JAKARTA(Jurnalislam.com) — Ijtima Ulama Komisi Fatwa Majelis Ulama Indonesia ke-7 yang digelar pada 9-11 di Jakarta, resmi ditutup Menteri Agama Yaqut Cholil Qaumas pada Kamis (11/11).
Ijtima Ulama diikuti oleh 700 peserta. Peserta terdiri dari unsur Dewan Pimpinan Majelis Ulama Indonesia Pusat, anggota Komisi Fatwa MUI Pusat, pimpinan komisi/badan/lembaga di MUI Pusat.
Selain itu, dalam pertemuan itu dihadiri pimpinan MUI Provinsi, pimpinan Komisi Fatwa MUI Provinsi, pimpinan Majelis Fatwa Ormas Islam, pimpinan pondok pesantren, pimpinan Fakultas Syariah/IAIAN/PTKI di Indonesia.
Perhelatan rutin tiga tahunan ini menyepakati 17 poin bahasan salah satunya adalah hukum KETENTUAN PEDOMAN PENGGUNAAN PENGERAS SUARA DAN MASJID/MUSHOLLA.
Keterangan lengkap hasil pembahasan tentang KETENTUAN PEDOMAN PENGGUNAAN PENGERAS SUARA DAN MASJID/MUSHOLLA adalah sebagai berikut:
- Aktivitas ibadah, ada jenis ibadah yang memiliki dimensi syiar, sehingga membutuhkan media untuk penyiaran, termasuk adzan.

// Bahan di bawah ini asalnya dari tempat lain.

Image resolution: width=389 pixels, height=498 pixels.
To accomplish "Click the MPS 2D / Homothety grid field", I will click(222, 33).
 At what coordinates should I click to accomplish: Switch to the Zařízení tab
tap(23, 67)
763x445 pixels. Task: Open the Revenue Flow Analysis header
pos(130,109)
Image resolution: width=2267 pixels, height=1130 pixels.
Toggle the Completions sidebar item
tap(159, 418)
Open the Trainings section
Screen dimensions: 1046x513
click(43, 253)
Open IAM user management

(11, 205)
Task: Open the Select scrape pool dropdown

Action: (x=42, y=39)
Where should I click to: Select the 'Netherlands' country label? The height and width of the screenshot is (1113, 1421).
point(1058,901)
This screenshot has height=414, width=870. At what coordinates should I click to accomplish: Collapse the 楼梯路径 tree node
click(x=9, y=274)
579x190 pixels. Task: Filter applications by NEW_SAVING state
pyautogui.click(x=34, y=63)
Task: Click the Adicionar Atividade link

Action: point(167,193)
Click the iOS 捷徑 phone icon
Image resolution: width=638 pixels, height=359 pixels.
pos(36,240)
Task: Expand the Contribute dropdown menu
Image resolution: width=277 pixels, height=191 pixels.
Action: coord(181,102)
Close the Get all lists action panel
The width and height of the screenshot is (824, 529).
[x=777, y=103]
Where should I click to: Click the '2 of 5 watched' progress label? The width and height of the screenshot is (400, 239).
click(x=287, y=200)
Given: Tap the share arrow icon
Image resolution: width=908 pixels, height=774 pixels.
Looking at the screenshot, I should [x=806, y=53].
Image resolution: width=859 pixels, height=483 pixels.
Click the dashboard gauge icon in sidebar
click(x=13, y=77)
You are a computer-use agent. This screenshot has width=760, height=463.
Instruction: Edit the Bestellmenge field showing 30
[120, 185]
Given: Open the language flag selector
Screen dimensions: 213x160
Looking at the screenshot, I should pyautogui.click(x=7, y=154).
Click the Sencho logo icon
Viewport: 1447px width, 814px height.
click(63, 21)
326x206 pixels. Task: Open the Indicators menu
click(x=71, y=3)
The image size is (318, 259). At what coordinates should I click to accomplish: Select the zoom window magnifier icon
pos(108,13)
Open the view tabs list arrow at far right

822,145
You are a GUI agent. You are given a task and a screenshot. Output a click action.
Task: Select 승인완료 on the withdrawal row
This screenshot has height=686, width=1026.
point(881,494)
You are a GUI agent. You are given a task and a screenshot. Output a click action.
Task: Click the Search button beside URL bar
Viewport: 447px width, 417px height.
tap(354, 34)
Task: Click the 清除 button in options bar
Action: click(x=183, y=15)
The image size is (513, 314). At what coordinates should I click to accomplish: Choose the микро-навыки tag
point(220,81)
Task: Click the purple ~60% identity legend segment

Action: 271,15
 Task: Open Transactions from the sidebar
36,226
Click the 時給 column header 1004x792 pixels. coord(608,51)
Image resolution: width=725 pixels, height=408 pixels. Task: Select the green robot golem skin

- Dalam pelaksanaannya, perlu diatur kembali tentang pedoman penggunaan pengeras suara di masjid/mushalla untuk mewujudkan kemaslahatan dan menjamin ketertiban serta mencegah mafsadah yg ditimbulkan.
- Dalam masalah ini, Kemenag telah menerbitkan aturan sejak tahun 1978 untuk dipedomani setiap muslim, khususnya para pengurus masjid/musholla. Agar lebih kontekstual, perlu disegarkan kembali seiring dengan dinamika masyarakat.
- MUI merekomendasikan adanya sosialisasi dan pembinaan kepada umat Islam, pengurus masjid/mushollah dan masyarakat umum tentang pedoman pengggunaan pengeras suara di masjid mushalla yang lebih maslahah.
- MUI juga merekomendasikan pemerintah memfasilitasi infrastruktur masjid dan mushalla sebagai penyempurna kegiatan syiar keagamaan.